• _WHAT IS NEEDED_:
Scan the data, and whenever a line contains "window", copy it.

##### INPUT #####

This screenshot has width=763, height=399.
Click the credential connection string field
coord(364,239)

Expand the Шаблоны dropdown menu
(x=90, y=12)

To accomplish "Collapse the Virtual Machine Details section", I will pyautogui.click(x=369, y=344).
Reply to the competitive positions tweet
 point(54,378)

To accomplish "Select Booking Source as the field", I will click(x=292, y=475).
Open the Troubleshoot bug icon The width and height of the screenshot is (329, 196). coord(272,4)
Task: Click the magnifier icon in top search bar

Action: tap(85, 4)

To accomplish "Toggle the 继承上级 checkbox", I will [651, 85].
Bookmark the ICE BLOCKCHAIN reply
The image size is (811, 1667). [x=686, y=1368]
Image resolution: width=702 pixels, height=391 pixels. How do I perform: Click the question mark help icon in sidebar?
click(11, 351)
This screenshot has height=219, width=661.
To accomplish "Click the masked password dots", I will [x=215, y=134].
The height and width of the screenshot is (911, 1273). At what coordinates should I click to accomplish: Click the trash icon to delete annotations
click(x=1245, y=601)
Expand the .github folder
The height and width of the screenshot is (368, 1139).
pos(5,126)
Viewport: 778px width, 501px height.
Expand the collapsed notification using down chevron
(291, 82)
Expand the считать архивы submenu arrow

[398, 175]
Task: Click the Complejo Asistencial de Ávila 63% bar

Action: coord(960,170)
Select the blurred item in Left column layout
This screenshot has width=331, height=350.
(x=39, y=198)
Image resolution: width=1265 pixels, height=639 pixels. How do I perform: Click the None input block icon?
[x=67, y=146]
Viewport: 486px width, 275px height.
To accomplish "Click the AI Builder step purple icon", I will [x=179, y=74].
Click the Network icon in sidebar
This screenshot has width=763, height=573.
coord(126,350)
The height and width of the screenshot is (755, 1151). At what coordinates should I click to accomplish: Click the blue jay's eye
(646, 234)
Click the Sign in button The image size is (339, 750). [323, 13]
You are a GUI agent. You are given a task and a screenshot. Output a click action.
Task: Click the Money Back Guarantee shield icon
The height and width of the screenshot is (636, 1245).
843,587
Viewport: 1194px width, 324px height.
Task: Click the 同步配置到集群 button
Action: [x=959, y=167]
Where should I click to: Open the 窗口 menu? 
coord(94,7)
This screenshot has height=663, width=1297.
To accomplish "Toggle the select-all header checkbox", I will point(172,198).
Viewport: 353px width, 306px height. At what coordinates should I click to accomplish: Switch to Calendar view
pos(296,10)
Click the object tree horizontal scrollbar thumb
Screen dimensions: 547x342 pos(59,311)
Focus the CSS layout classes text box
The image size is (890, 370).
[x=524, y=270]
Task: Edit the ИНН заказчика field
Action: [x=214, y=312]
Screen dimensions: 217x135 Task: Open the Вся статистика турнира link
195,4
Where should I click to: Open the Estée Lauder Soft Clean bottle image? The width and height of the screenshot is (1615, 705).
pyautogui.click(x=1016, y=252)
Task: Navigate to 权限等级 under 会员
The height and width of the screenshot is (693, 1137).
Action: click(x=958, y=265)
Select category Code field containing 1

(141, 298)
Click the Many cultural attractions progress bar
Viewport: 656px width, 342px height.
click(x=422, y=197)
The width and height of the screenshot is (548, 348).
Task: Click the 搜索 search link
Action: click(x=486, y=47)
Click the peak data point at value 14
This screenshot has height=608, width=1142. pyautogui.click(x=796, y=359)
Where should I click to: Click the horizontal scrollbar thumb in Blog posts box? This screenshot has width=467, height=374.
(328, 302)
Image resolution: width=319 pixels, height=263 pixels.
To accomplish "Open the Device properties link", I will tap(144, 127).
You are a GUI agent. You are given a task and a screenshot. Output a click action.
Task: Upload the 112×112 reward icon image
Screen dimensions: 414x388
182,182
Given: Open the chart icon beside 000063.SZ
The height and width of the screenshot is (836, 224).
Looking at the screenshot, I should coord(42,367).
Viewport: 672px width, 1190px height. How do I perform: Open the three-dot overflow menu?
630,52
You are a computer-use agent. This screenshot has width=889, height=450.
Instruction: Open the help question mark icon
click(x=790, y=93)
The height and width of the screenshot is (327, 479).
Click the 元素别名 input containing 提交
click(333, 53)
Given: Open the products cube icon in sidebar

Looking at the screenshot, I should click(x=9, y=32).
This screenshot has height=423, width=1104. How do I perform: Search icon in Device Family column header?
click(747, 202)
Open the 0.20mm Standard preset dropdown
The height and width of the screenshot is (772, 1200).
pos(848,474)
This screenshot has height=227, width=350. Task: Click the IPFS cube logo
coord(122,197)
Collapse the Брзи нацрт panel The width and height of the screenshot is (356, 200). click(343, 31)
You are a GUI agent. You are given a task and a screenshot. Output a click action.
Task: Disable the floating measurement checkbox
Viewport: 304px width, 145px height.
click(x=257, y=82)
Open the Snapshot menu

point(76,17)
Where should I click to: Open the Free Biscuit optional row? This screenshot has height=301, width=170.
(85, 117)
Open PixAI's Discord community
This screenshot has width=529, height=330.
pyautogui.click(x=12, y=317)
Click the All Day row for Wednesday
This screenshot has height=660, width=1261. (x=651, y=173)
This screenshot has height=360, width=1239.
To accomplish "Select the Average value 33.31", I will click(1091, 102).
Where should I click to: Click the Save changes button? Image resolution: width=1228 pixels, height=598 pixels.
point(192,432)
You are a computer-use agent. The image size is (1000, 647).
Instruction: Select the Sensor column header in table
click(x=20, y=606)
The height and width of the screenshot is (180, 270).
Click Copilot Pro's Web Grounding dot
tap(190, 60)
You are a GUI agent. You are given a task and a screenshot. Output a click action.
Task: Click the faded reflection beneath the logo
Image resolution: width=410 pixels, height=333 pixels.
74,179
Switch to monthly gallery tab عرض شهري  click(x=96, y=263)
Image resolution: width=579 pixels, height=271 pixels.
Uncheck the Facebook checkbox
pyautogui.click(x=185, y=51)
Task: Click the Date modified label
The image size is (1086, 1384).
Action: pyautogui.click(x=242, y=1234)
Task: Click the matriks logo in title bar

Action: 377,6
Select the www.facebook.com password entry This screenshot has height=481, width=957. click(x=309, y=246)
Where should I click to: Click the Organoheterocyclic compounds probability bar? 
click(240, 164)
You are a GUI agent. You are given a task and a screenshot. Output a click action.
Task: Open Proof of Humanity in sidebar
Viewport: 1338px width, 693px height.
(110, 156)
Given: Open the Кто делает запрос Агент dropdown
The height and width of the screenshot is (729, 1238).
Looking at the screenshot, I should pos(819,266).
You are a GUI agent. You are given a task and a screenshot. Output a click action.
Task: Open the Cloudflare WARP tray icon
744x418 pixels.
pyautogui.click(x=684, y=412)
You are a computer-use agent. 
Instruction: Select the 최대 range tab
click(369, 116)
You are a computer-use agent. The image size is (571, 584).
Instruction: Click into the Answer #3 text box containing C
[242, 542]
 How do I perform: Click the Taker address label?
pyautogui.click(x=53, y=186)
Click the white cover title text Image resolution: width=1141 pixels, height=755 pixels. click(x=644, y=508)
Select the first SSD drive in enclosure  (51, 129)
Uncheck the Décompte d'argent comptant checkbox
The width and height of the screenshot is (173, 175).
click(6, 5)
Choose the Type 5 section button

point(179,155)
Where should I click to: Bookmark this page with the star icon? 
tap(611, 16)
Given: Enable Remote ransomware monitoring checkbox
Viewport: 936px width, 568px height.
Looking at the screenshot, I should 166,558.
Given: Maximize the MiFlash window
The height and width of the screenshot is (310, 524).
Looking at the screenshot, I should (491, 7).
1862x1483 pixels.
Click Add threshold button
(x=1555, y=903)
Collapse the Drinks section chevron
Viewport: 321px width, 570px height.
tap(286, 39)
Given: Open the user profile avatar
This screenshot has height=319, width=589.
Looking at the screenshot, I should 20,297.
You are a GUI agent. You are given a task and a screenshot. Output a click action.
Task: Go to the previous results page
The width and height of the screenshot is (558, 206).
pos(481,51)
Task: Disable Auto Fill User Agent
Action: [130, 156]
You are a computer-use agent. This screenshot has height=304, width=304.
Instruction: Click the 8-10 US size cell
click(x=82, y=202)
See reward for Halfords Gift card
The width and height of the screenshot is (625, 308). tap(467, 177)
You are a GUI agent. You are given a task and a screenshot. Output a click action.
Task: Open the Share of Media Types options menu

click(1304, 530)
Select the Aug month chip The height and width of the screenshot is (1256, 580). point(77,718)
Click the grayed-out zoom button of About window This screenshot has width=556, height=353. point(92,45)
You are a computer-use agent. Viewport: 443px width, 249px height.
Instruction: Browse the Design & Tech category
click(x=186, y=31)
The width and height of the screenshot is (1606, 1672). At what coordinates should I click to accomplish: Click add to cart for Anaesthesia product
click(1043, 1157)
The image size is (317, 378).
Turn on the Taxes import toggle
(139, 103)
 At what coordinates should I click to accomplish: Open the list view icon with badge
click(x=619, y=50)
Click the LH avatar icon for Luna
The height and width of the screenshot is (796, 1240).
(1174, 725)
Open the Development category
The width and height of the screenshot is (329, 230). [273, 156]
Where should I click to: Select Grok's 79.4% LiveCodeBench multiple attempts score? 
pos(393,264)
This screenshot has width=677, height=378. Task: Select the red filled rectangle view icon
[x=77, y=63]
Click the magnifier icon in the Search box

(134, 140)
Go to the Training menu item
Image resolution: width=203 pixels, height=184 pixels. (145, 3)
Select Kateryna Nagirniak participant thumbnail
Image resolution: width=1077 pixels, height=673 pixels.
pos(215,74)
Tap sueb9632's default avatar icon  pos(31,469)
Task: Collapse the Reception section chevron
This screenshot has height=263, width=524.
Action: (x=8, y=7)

#####

• _YOUR SOLUTION_:
Given: Maximize the MiFlash window
Click the grayed-out zoom button of About window This screenshot has width=556, height=353. point(92,45)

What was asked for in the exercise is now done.